Waarschijnlijk is de binnenplaats de belangrijkste exponent van de Chinese duizend jaar oude architectuur. De speciale vorm van de binnenplaats, een gesloten vierkant of rechthoek, is geïnstalleerd en gevuld in overeenstemming met de tradities van de Chinese Feng Shui-geomantie. Een fontein, een prieel, een tuin - alle schakels van de Chinese gesloten binnenplaats creëren een miniatuur van de wereld voor de eigenaar, zo gewaardeerd in elk huis. De binnenplaats probeert alle diversiteit van de omringende natuur te absorberen en sluit tegelijkertijd het Chinese huis af voor tegenspoed, wat een dialectische visie op de Chinese wereld vertegenwoordigt.

Bloemen opengewerkte ramen

Er wordt aangenomen dat lege muren ongelukkig zijn, dus we kunnen vaak zien hoe een Chinees huis bezaaid is met bloemrijke opengewerkte ramen met bizarre patronen die licht binnenlaten in de gesloten Chinese binnenplaats en deze tegelijkertijd ventileren. Patronen kunnen worden gewijd aan vrije thema's, maar meestal beelden ze bloemen, feniksen en eenhoorns uit - heilige mythische wezens die een lang leven en wijsheid beloven, of beroemde scènes uit het originele Chinese theater.

rode poort

Een integraal onderdeel van elk welvarend Chinees huis zijn paarse poorten - de kleuren van de zogenaamde Chinese cinnaber. Rood - de kleur van geluk - spreekt van de nobele en nobele afkomst van de familie die dit huis bezit. Ook zijn de poorten van bijna elke tempel - of het nu confucianistisch, taoïstisch, boeddhistisch of christelijk is - beschilderd met Chinese cinnaber.

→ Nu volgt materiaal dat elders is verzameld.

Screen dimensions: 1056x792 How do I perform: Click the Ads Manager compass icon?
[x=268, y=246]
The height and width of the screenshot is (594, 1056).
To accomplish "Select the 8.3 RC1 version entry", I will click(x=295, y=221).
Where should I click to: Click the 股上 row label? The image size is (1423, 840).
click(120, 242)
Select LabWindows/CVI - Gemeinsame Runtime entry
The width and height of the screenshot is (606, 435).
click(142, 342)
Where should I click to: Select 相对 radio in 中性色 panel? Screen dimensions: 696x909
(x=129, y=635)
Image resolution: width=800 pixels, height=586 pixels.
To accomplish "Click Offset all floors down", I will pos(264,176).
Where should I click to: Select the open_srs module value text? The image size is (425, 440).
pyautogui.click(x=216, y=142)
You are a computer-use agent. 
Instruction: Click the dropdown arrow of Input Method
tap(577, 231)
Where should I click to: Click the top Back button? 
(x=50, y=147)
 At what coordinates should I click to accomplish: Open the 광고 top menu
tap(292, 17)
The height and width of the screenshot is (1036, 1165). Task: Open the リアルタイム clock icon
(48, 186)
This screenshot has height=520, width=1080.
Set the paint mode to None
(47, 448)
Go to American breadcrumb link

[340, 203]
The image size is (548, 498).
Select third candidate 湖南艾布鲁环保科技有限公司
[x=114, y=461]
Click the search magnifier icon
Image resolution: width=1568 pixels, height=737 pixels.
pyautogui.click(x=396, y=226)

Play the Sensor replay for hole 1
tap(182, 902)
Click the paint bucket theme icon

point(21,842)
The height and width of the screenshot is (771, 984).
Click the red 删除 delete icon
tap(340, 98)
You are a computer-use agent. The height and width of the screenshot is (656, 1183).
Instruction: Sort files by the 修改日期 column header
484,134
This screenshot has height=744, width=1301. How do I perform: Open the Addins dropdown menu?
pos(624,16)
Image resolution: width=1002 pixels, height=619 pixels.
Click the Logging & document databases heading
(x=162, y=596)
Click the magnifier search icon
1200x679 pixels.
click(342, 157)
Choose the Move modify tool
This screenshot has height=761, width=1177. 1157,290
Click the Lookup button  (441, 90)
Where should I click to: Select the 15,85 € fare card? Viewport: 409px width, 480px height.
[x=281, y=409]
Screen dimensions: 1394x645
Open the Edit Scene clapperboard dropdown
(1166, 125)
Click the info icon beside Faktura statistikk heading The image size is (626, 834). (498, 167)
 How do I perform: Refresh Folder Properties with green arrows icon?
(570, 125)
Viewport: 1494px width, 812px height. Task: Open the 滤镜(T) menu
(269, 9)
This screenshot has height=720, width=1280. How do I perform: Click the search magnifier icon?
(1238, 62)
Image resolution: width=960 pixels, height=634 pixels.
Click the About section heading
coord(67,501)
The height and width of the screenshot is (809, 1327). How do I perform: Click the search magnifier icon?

Hout, baksteen en steenhouwen

De trots van een andere zuidoostelijke stad, hoewel met dezelfde naam Huizhou (provincie Anhui), zijn de "drie beeldhouwkunsten" die sinds de oudheid in het geheugen van de mensen bewaard zijn gebleven. Nieuwe patronen toevoegen aan brokaat, of de schoonheid vermenigvuldigen - het is het bekwame snijwerk van hout, baksteen en steen dat dit beroemde Chinese idioom belichaamt. Organisch verwerkt in structuren, zijn de prachtig gesneden figuren en beelden gedurende vele jaren gecreëerd, geleidelijk verfraaid met nieuwe rondingen zoals brokaat met patronen.

schuin dak

Het is onmogelijk om je een Chinees huis voor te stellen zonder een karakteristiek dak - zonder dat is elk gebouw letterlijk kaal. Zelfs kleine hutten proberen uiterlijk een schijn van een klassiek Chinees hellend dak te creëren - het is zo belangrijk voor de hoofden van de Chinezen. Naast het symbolische karakter, verzamelt zo'n dak op warme dagen alle warmte erboven en op koude dagen helpt het om de woning te verwarmen. De gebogen hoeken van het dak inspireren het huis en creëren een verbinding tussen de aarde en de lucht, waardoor ze een zeer belangrijke rituele betekenis krijgen.

"Vierwegensemble"

Als er in een Chinees huis een gesloten binnenplaats is, dan vormen elke vier gebouwen het zogenaamde "vierzijdige ensemble" - een intra-districtsverdeling die traditionele Chinese straten onderscheidt. In zo'n ensemble bevinden zich twee huizen horizontaal, twee verticaal en vormen een rechthoek. Een dergelijke constructie wordt verklaard door de eerder genoemde geomantie: vier huizen bevatten bijvoorbeeld vier windstreken en vertegenwoordigen ook een miniatuur van China, dat volgens de ouden tussen de vier zeeën lag.

Zwarte tegel - hemelmantel

Als cinnaber een symbool is van geluk en eer, dan is wit een teken van rouw en begrafenis. Daarom zijn de muren van de huizen op de traditionele Chinese binnenplaats groengrijs en zijn de daken, in tegenstelling tot de omgeving, blauwzwart. Natuurlijk vind je in China vaak witte muren, maar meestal proberen ze het een groen-grijze of geel-zandige tint te geven. Zwarte kleur, in tegenstelling tot de betekenis die we gewend zijn, wordt in China beschouwd als de personificatie van mysterie en de lucht, dit verklaart de keuze voor tegels en weerspiegelt dus de wil van de lucht. Ook zijn de daken geschilderd in smaragdgroene kleur, zoals groene jaspis - de meest kostbare steen voor de Chinezen.

Hier zijn acht vermakelijke elementen van de Chinese architectuur, onlosmakelijk verbonden met de cultuur en traditie van het Middenrijk. Natuurlijk is de Chinese architectuur niet beperkt tot slechts acht kenmerken, en de opslagplaats van haar creatieve stromen is zo bodemloos als de Chinese gedachte, die ik in toekomstige publicaties hoop te onthullen.